Tudo o que é demais enjoa - já diziam os pais, e eles estavam certo. Você tanto pode enjoar de uma comida boa comendo-a demais de uma vez só como a comendo por muitos dias seguidos. Matematicamente, poder-se-ia visualizar esses dois tipos de enjôo como vertical e horizontal.
Não existe um padrão de comportamento, unânime, que possa ser adotado com todas as pessoas. O verdadeiro respeito e a verdadeira inteligência em termos de relações humanas é, antes de qualquer coisa, testar a interação, observar como a outra pessoa é e como ela reage a cada tipo de comportamento seu. Por causa disso é que se pode dizer que não existe uma personalidade apenas, mas uma subpersonalidade para cada pessoa diferente com que se interage. Cada combinação de pessoas é praticamente uma nova e diferente pessoa.
A solicitude em demasia, e agora estou chegando ao objetivo desse meu raciocínio todo, é desrespeitosa, uma vez que extrai a liberdade do outro e lhe provoca desconforto. O outro fica sem ação, petrificado, porque o solícito é que faz tudo por ele. Solicitude em demasia é sinal claro de egocentrismo, porque o demasiado solícito não enxerga o outro, ou melhor: enxerga, no outro, ele próprio. A simpatia excessiva revela uma não-sinceridade, porque não pode ser verdadeira uma interação às cegas, sem a obesrvação da recíproca, o ajuste das energias e sintonias mútuas. Atendimento bom é um atendimento econômico, sem se esforçar. É isso: a naturalidade termina quando há um esforço para ser agradável.
Não tenho como me sentir um ser livre e confortável num restaurante em que a dona não me deixa abrir a tampa da panela do buffet, só para dar uma noção do fato prático que me levou a escrever isto aqui. E ontem eu cheguei no local, e duas amigas já estavam lá, com picadinhos de queijo e pepino. Cheguei espetando o palitinho, porque estava com muita fome.
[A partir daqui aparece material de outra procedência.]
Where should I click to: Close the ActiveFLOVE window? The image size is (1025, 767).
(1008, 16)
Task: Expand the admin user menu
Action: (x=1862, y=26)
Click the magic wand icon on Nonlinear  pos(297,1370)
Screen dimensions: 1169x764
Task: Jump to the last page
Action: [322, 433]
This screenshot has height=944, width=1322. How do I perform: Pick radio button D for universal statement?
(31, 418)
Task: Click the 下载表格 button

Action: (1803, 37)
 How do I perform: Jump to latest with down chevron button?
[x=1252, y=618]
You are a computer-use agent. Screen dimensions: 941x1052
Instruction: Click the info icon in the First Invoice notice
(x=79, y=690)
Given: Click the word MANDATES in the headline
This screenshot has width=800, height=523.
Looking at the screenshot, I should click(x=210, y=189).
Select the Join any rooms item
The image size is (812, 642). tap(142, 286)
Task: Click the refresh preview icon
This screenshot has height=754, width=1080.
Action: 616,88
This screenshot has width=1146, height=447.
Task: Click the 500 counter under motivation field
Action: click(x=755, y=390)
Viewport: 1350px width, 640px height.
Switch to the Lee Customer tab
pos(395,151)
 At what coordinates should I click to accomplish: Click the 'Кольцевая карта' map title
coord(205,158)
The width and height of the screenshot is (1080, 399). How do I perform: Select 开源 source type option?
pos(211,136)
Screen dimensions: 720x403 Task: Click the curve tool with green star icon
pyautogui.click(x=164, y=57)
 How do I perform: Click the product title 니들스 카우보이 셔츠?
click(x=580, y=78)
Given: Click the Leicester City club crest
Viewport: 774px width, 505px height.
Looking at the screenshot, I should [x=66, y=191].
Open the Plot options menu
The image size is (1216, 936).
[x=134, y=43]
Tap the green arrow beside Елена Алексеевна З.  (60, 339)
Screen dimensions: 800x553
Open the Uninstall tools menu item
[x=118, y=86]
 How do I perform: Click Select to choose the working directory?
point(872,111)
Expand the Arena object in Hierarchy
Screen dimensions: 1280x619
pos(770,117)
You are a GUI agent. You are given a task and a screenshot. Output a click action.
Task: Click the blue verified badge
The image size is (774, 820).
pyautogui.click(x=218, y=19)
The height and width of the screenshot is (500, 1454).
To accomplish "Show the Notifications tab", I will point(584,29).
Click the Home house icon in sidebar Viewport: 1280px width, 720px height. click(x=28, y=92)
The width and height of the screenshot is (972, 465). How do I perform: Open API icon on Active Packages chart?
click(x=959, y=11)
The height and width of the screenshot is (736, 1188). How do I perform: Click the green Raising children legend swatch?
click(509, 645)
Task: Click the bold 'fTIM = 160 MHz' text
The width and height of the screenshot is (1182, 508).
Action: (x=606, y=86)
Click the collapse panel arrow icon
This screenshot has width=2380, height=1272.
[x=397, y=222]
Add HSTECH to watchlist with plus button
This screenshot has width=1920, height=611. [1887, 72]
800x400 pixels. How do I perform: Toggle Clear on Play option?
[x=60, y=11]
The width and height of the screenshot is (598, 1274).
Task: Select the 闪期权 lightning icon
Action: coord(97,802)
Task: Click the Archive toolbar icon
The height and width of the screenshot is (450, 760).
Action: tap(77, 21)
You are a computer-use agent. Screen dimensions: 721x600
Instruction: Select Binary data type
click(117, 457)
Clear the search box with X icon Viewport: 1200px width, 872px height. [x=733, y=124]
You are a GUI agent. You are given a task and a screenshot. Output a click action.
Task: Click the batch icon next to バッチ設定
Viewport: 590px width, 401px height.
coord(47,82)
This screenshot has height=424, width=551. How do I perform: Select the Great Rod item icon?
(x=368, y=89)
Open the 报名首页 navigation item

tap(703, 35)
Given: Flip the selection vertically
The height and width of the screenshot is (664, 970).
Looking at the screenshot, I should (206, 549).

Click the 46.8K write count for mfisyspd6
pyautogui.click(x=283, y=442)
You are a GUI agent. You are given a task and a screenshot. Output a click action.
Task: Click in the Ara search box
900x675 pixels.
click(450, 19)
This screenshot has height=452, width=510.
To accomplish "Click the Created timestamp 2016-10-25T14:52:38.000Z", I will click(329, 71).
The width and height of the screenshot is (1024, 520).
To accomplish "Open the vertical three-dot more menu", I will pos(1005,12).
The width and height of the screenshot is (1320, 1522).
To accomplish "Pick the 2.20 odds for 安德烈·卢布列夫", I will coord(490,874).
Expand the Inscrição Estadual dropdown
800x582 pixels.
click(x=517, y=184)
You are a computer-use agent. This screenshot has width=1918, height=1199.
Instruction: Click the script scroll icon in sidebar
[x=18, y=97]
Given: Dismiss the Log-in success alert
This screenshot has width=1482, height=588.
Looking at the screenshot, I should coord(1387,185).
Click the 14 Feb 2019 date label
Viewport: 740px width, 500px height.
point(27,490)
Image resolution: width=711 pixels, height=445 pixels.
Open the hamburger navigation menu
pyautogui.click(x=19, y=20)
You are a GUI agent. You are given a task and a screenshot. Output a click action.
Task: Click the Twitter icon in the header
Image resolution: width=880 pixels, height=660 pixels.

E, mesmo se não estivesse, eu tinha o direito, por ser amigo das duas e porque iríamos jantar todos juntos, de beliscar aquele tira-gosto. Mas a dona, intencionando ser simpática, e foi apenas o nosso segundo encontro (mesmo ela tendo dito, acreditando, que eu e a Manuela vamos SEMPRE lá), largou um "Já chegou com fome, né?" e bateu nas minhas costas.
(Tem gente que não se incomoda, e, pelo contrário, até gosta desse tipo de simpatia. Eu sairia correndo, se não fosse pelas outras pessoas que estavam comigo. Pretendo não voltar lá, mesmo a comida sendo boa como ontem foi.)
Acredito que eu tenha me feito entender, e que isso tudo poderia estar escrito na revista Vida Simples.